# Excerpt to read
....
Flooding - advice if your business has been flooded
General health and safety
The following points cover general flooding advice but you may need to assess any other risks specific to your business and manage those accordingly:
- During the recovery operation you need to assess the risks to staff and the public; where possible avoid risks, otherwise manage them so as to reduce them to a safe level. Provide appropriate safety instruction and training to staff for the circumstances.
- You should assume that any water that has affected property and items could contain sewage and protect yourself and staff accordingly. When cleaning up try to avoid contact with floodwater.
- Wear protective clothing including rubber gloves, Wellingtons, overalls etc.
- Avoid swallowing any water and wash hands thoroughly and regularly.
- If your property has been heavily contaminated with raw sewage please contact the Council as soon as possible regarding disposal of property.
- Use specialist detergents if cleaning up any petrol/oil and follow safety information from the manufacturer. Ensure adequate ventilation.
- Do not use any electrical equipment or circuits that have been flooded until they have been checked and declared safe by a qualified electrician.
- If the power supply is off assess the risk to your staff and customers and consider closing the business if necessary.
- Do not use any internal lifts until power supplies are back to normal or your staff may become stranded if the supply is interrupted.
- Do not enter any confined spaces e.g. cellars where there is known oil/petrol contamination.
- If you are on a private water supply and have been affected by flooding you should assume the supply may have been contaminated and is not fit to use without boiling. Even if you have a treatment method it may be the contamination is heavy (this may not be visible) and the treatment method may have been unable to cope. Therefore still treat water as contaminated and boil accordingly.
Contact the Vale’s Environmental Protection Team on 01235 520202 for further advice.
If your food business has been flooded
There could be a serious risk to public health from infection and food contamination.
- Do not prepare any food or re-open the establishment until the premises have been thoroughly cleaned and disinfected. The floodwater may be heavily contaminated with sewage, harmful bacteria and other pollutants.
....
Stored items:
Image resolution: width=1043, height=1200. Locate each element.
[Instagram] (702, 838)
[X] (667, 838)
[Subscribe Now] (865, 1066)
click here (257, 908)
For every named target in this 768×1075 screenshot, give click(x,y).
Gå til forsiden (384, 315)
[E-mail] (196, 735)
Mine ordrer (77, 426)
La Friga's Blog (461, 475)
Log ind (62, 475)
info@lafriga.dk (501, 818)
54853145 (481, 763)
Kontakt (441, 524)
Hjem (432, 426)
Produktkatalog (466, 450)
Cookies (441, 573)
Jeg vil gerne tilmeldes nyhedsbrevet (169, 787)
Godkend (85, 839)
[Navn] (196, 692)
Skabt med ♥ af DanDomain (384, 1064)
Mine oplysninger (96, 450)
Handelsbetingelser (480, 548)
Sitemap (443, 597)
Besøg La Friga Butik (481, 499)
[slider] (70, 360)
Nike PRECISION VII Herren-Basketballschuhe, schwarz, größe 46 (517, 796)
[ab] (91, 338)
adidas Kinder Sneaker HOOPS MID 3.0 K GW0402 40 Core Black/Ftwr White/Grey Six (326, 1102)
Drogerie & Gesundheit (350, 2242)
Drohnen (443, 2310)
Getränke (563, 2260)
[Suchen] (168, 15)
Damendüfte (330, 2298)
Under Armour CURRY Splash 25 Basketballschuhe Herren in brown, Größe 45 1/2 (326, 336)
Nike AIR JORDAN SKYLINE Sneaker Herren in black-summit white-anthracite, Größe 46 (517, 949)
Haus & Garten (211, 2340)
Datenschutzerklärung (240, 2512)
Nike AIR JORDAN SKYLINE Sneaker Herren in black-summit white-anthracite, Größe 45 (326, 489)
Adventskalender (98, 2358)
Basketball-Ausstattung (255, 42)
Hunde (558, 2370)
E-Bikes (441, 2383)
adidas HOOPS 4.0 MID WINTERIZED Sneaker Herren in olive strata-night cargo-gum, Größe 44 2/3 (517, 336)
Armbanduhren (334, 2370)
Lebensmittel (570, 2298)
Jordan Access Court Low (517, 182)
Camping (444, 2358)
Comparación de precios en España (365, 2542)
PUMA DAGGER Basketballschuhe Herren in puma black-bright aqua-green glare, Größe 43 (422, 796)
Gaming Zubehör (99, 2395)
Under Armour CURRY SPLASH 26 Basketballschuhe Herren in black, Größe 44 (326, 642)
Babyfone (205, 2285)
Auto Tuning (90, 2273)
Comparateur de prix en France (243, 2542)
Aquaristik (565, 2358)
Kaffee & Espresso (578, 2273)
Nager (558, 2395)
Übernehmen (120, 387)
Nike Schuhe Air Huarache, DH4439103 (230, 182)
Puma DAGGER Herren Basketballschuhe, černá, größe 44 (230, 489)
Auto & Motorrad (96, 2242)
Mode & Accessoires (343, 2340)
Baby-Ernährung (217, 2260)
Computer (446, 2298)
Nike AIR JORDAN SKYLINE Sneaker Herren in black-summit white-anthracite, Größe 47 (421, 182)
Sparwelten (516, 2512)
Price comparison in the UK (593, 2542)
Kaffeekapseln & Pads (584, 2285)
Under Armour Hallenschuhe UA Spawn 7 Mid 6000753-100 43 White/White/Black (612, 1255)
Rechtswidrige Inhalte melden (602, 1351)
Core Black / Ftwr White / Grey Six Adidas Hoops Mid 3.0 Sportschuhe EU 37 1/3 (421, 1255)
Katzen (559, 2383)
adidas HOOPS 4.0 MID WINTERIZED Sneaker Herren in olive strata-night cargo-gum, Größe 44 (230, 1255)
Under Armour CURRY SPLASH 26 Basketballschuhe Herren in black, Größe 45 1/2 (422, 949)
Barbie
....
# Exercise set
1. From the flooding advice for businesses, quote the passage starting at "If your food" and ending at "and other pollutants.".
2. Summarize the flooding advice for businesses in two sentences.

# Responses to the exercise
1.
If your food business has been flooded
There could be a serious risk to public health from infection and food contamination.
- Do not prepare any food or re-open the establishment until the premises have been thoroughly cleaned and disinfected. The floodwater may be heavily contaminated with sewage, harmful bacteria and other pollutants.

2. Businesses recovering from a flood should assess and reduce risks to staff and the public, assume floodwater could contain sewage, wear protective clothing, and avoid flooded electrical equipment until a qualified electrician has checked it and declared it safe. A flooded food business must not prepare food or re-open until the premises have been thoroughly cleaned and disinfected.